At least 10 unique variants (missense, splicing, nonsense) have been reported across 13 probands in 6 publications (PMIDs: 33981319, 33307271, 36775013, 22882256, 39183359, 25604658) are included in this curation. More evidence is available in the literature, but the maximum score for genetic evidence (12 points) has been reached. The mechanism of pathogenicity is thought to be loss of function. This gene-disease relationship is also supported by experimental evidence (model system studies, PMIDs: 34655526, 26903602). A study by Aditi et al., 2021 generated a murine model of neural Rnaseh2b inactivation (Rnaseh2bNes-cre), which demonstrated cerebellar atrophy, loss of granule neurons and interneurons, thinning of the corpus callosum, loss of oligodendrocytes, and white matter abnormalities. A study by Mackenzie et al., 2016 generated a murine model by knock-in of the A174T missense variant (c.520A>G) into exon 7 of Rnaseh2b in mouse embryonic stem cells, which demonstrated reduced cellular levels of all three RNase H2 subunits and demonstrated significant interferon-stimulated gene (ISG) transcript upregulation that recapitulated the ISG signature observed in RNase H2 AGS patients.
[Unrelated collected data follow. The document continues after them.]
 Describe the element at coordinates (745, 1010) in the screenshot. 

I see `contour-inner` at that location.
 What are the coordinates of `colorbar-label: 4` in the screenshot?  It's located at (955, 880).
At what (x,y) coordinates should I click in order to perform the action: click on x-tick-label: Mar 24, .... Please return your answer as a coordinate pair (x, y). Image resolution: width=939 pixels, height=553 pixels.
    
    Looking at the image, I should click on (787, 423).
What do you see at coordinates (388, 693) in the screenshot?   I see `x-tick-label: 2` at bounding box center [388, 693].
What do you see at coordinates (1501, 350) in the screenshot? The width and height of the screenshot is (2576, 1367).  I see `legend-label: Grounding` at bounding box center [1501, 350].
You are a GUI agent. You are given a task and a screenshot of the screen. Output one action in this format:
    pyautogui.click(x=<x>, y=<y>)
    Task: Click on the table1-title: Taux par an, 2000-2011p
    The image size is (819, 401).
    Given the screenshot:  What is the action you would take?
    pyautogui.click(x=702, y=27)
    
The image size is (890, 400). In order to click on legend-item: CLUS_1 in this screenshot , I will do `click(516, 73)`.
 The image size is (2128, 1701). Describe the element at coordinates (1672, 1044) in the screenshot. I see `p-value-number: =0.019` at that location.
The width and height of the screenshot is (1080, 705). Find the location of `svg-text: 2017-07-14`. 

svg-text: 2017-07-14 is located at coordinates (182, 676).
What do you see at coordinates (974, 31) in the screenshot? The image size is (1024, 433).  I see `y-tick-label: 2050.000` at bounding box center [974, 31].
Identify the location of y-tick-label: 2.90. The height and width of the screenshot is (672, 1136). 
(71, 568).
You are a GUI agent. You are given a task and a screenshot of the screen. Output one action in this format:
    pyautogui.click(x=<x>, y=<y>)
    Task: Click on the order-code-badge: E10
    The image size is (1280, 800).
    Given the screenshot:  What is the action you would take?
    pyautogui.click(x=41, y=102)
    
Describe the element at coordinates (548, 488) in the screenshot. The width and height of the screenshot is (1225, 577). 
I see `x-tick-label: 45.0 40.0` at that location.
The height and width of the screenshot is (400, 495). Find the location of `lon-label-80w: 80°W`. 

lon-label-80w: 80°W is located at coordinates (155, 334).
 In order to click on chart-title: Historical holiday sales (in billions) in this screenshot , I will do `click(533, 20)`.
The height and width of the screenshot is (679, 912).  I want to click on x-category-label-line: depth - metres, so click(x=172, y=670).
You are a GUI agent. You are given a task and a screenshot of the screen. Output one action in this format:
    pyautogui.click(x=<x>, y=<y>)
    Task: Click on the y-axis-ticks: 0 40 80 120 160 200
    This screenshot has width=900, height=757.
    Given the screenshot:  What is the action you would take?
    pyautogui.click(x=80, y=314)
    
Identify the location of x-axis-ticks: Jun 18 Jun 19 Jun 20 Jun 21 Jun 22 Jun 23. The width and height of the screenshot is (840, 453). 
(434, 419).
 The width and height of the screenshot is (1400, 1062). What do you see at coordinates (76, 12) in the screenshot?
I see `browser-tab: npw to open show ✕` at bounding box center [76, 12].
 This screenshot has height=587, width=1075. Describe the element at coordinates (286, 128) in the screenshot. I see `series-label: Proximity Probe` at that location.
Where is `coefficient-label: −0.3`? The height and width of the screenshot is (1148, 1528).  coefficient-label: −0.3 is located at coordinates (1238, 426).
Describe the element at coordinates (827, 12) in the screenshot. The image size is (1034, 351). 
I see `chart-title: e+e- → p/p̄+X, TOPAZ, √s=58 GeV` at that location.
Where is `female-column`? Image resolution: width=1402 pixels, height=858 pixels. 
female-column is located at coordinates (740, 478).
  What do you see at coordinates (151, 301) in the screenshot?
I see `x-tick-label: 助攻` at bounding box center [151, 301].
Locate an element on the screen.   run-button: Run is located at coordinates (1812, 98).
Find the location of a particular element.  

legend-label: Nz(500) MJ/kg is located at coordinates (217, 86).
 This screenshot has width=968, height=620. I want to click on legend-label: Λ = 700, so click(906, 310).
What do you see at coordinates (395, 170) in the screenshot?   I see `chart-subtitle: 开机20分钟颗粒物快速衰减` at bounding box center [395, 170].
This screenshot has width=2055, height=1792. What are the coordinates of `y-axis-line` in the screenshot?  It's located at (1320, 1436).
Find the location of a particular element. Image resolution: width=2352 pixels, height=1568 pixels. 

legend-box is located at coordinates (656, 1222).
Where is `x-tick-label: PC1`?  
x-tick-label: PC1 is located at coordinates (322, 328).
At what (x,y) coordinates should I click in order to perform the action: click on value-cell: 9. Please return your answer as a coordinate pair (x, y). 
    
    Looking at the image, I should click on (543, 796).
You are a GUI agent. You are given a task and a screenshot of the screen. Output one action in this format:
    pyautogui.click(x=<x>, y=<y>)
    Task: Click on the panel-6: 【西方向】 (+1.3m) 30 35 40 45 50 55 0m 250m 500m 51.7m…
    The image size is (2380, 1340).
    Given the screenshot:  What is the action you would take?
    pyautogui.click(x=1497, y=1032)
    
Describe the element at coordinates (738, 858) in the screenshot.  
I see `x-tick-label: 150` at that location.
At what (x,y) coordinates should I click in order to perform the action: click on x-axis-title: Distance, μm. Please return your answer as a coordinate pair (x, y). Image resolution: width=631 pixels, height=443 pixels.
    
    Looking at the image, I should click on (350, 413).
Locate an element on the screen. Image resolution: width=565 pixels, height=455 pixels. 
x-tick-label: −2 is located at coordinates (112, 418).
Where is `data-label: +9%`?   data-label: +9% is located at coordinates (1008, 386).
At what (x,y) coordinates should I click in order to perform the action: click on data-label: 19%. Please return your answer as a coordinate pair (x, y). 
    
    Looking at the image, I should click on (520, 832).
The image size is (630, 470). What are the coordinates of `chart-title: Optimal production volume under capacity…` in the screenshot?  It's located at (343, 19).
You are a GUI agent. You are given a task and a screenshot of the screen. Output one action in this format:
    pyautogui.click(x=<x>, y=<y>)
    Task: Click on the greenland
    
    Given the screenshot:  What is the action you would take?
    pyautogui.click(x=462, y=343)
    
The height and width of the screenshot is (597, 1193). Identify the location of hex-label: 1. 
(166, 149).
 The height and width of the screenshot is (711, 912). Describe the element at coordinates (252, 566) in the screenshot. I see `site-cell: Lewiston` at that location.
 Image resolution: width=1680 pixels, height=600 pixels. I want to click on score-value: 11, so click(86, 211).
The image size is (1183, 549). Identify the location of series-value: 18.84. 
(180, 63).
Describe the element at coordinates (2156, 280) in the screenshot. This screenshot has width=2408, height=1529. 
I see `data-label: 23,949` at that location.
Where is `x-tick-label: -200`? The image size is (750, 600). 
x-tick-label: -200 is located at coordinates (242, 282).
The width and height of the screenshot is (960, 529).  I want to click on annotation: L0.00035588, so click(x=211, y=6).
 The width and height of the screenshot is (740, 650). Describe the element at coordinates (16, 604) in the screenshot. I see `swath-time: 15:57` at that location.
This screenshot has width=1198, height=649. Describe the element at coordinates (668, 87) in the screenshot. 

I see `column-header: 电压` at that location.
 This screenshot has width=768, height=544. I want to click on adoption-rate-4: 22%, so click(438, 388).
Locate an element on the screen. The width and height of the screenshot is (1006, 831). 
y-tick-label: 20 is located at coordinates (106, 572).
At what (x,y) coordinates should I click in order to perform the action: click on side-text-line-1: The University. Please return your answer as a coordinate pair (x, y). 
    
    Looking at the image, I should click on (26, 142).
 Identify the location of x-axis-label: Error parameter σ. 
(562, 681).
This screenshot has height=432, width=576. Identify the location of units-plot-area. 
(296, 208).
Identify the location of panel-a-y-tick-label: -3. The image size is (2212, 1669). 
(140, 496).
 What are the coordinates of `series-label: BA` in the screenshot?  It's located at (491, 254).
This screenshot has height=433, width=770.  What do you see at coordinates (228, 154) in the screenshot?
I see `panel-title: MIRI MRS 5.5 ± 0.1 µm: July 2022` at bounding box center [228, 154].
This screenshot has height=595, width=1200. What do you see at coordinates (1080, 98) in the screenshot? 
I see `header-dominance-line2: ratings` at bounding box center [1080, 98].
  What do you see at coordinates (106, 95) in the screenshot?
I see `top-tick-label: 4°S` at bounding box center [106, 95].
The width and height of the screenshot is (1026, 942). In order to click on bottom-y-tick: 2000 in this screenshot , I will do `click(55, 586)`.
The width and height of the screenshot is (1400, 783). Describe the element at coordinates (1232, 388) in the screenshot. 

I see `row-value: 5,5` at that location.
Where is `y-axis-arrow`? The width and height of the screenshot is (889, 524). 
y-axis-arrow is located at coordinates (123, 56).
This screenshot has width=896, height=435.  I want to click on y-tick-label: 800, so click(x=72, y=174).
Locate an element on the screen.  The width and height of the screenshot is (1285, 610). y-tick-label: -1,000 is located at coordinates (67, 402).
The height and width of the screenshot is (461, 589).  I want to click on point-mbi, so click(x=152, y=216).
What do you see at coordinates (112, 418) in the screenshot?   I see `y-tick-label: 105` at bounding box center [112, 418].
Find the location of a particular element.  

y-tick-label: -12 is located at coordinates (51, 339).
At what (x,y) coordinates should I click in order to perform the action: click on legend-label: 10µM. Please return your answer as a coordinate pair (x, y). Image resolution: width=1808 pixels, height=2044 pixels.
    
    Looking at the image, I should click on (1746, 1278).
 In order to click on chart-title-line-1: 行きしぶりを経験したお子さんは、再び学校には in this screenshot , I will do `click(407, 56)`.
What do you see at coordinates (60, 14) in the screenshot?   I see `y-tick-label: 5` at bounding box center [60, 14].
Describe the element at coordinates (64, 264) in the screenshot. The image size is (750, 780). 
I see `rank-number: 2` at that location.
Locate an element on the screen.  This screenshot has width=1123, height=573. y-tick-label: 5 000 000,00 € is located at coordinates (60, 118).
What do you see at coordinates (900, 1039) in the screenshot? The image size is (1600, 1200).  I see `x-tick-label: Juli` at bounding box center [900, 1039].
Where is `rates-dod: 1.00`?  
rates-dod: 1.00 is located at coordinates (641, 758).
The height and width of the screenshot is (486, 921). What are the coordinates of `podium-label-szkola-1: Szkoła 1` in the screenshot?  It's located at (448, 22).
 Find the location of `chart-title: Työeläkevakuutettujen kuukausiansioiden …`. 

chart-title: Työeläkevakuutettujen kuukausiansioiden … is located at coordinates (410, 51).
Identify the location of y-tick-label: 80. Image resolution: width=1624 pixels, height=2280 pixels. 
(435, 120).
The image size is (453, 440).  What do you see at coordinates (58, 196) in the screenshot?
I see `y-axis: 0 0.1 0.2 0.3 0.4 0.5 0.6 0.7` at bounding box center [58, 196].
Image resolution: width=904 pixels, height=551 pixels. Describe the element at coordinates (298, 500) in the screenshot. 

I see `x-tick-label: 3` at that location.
In summary, there is definitive evidence supporting the relationship between RNASEH2B and autosomal recessive RNASEH2B-related type 1 interferonopathy. This has been repeatedly demonstrated in both the research and clinical diagnostic setting, and has been upheld over time. This classification was approved by the ClinGen Leukodystrophy and Leukoencephalopathy GCEP on the meeting date November 20, 2024 (SOP Version 11).